Your answer should consist of every line from the records that holds the string "user".

^^^^^^^^^^^^^^^^

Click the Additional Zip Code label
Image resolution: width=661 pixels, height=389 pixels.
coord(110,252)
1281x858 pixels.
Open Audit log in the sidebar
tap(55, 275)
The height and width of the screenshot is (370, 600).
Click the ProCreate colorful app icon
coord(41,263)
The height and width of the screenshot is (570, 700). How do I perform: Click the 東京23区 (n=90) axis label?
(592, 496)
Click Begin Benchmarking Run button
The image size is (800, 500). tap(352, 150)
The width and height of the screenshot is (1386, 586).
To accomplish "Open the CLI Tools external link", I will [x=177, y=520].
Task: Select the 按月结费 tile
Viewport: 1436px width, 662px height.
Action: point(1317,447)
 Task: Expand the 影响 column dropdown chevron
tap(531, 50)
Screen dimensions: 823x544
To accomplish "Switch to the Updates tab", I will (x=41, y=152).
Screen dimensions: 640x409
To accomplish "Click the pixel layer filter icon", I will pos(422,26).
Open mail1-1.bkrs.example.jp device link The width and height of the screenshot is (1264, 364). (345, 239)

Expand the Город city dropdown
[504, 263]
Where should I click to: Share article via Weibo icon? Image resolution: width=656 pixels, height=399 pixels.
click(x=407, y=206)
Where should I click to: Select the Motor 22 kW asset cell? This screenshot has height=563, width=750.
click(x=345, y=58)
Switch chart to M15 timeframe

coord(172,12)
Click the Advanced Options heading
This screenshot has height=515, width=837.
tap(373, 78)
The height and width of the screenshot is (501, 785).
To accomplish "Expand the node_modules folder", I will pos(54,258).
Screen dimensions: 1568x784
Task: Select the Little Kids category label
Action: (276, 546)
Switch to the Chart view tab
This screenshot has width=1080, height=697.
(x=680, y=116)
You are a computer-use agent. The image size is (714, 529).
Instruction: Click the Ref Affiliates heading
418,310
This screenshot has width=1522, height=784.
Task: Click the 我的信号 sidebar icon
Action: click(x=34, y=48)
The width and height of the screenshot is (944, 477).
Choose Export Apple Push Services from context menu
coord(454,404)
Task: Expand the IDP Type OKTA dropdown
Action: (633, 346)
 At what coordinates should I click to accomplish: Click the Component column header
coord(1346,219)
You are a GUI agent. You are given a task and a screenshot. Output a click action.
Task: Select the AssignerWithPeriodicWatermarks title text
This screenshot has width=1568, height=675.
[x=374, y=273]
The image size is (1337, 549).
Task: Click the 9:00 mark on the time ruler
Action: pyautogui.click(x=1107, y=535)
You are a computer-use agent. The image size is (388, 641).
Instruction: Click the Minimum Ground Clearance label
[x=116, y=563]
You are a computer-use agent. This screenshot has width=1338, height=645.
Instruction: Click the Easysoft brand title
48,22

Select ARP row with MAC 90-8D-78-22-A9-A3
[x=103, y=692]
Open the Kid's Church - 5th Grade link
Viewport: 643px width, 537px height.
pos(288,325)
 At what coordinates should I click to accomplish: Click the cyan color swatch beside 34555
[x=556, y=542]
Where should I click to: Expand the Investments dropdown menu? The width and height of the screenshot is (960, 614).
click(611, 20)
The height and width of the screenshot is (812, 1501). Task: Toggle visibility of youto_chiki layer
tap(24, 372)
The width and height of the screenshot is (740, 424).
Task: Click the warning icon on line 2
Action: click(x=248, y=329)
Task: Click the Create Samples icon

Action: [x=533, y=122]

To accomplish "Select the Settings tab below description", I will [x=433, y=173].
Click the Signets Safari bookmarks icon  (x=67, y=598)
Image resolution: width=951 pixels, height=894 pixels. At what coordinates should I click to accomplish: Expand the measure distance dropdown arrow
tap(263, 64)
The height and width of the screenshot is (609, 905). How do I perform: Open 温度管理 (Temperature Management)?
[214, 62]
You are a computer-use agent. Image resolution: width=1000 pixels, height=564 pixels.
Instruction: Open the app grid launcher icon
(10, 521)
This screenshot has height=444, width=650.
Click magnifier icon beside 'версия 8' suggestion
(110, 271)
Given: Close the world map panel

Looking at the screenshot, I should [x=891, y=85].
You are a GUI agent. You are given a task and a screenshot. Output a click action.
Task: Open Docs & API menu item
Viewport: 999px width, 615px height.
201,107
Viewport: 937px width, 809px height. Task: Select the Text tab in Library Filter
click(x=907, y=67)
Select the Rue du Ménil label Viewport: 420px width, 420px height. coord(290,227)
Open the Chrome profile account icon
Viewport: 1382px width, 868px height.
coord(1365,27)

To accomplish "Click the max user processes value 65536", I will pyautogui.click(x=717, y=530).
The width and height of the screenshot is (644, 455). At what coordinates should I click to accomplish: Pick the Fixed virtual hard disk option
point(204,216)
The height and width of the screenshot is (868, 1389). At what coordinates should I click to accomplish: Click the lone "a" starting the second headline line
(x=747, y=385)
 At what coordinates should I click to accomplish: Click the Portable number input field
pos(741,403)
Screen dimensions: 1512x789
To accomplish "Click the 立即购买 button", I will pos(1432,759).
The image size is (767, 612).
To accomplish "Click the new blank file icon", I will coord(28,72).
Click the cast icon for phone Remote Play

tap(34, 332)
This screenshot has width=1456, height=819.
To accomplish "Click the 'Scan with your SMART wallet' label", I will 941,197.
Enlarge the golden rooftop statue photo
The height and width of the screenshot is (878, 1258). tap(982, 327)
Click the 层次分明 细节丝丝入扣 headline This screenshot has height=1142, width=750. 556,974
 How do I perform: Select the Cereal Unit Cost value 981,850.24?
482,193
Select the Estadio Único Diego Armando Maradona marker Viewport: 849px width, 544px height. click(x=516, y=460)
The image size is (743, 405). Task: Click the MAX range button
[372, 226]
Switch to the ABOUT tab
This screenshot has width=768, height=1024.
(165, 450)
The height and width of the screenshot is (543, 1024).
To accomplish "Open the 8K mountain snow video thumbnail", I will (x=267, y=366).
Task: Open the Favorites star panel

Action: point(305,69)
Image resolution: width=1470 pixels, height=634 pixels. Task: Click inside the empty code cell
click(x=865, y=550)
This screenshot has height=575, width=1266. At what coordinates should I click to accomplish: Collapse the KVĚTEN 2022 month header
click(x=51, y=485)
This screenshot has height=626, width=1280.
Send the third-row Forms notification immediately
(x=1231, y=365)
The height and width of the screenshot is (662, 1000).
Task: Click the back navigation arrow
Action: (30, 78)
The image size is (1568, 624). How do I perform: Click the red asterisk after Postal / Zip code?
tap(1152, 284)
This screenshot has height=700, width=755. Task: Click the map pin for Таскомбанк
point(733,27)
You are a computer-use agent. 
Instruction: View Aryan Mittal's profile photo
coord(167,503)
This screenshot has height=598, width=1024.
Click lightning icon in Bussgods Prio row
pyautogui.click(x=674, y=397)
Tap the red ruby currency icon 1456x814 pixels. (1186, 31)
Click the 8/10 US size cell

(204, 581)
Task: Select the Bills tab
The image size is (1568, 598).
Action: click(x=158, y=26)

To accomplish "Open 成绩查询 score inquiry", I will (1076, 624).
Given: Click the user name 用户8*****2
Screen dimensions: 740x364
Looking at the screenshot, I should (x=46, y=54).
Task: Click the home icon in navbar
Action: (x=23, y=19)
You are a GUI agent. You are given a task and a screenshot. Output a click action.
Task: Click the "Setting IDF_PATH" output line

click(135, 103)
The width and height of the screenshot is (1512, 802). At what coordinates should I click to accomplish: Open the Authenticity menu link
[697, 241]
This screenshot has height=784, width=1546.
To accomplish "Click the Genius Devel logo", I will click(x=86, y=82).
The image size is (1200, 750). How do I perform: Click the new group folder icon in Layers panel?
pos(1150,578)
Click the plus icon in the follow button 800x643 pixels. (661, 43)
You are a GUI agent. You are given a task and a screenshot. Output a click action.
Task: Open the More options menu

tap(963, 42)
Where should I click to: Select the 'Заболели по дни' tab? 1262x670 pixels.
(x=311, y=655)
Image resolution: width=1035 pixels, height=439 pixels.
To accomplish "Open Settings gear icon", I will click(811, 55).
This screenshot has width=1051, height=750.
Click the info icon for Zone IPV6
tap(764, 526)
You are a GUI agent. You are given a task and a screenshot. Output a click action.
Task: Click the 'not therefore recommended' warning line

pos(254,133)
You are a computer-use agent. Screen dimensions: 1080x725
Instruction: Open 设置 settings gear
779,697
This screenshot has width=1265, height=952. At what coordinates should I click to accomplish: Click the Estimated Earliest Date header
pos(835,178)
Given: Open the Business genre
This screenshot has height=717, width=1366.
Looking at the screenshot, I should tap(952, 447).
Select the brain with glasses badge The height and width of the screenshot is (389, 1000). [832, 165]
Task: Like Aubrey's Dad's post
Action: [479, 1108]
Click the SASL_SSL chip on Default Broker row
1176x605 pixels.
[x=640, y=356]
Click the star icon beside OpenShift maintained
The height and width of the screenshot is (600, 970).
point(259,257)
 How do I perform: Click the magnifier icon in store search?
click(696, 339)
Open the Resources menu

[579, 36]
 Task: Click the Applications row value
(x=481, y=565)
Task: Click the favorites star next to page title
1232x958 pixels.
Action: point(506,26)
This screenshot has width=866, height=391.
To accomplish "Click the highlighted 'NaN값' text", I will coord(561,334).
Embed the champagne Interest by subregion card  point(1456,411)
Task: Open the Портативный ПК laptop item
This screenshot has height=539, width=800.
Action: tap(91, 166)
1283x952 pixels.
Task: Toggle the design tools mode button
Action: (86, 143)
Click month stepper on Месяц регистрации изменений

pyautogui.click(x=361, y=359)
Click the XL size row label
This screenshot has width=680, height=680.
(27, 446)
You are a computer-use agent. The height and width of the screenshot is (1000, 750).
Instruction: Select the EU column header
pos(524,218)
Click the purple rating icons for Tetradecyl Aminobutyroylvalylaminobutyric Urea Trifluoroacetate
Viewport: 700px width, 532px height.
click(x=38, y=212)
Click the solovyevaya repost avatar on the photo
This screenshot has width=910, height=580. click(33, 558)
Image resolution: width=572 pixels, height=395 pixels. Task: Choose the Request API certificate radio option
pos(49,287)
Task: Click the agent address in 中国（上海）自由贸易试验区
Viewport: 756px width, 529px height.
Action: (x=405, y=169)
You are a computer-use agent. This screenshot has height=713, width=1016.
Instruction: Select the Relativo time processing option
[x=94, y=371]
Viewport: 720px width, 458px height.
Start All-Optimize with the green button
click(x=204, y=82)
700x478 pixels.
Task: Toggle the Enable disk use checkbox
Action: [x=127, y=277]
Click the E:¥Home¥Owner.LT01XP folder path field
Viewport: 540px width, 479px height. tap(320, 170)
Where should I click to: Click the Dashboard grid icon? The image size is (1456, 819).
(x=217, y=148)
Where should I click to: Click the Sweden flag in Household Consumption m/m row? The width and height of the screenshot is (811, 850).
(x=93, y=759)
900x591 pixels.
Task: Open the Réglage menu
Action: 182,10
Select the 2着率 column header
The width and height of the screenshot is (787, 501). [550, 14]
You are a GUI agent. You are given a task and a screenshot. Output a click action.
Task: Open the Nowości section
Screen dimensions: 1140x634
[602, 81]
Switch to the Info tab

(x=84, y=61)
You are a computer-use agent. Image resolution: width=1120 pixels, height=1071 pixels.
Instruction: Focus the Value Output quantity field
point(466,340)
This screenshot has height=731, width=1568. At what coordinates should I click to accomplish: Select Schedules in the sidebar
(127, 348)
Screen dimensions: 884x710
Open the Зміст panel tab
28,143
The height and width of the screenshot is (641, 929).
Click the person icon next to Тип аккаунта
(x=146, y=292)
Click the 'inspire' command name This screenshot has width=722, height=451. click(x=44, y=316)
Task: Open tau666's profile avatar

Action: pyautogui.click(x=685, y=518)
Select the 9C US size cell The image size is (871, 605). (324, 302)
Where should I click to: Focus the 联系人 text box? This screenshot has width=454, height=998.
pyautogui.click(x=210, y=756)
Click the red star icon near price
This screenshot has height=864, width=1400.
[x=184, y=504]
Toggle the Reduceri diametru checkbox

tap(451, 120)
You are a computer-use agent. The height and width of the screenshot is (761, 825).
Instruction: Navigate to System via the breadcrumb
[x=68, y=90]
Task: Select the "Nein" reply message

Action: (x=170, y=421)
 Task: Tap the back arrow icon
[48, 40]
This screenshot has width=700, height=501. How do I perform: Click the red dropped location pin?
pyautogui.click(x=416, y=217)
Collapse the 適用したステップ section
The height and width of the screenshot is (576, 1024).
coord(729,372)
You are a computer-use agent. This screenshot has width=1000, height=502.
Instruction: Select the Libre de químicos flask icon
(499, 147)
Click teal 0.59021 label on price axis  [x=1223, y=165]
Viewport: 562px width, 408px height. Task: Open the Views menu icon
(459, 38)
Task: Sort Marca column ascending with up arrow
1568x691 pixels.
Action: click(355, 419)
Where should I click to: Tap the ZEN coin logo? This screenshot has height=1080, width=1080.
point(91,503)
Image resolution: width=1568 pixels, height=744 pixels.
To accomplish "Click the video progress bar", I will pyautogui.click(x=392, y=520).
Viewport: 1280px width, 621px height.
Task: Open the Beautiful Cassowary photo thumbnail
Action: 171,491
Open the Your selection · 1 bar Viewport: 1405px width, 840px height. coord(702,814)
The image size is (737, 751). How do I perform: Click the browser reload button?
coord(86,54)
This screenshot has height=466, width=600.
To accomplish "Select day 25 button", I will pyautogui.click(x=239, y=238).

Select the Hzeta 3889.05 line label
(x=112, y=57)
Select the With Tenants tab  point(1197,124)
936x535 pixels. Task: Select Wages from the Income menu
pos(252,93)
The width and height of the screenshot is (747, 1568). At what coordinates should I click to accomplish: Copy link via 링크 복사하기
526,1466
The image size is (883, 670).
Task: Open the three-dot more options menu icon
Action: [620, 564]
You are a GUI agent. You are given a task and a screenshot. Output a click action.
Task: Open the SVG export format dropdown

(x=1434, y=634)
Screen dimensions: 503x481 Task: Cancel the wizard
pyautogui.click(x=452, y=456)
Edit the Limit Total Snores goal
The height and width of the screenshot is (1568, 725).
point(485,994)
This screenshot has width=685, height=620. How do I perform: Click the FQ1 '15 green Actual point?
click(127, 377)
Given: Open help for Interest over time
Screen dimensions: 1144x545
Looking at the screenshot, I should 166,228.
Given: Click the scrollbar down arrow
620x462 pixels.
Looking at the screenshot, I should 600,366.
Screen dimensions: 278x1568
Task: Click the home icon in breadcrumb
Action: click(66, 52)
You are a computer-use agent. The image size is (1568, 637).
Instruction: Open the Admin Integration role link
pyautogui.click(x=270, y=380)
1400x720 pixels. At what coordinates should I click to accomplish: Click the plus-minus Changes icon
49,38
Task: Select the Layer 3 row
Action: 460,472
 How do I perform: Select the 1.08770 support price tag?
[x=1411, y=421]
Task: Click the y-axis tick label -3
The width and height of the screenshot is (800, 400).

^^^^^^^^^^^^^^^^

Task response
To accomplish "Click the max user processes value 65536", I will pyautogui.click(x=717, y=530).
Given: Click the user name 用户8*****2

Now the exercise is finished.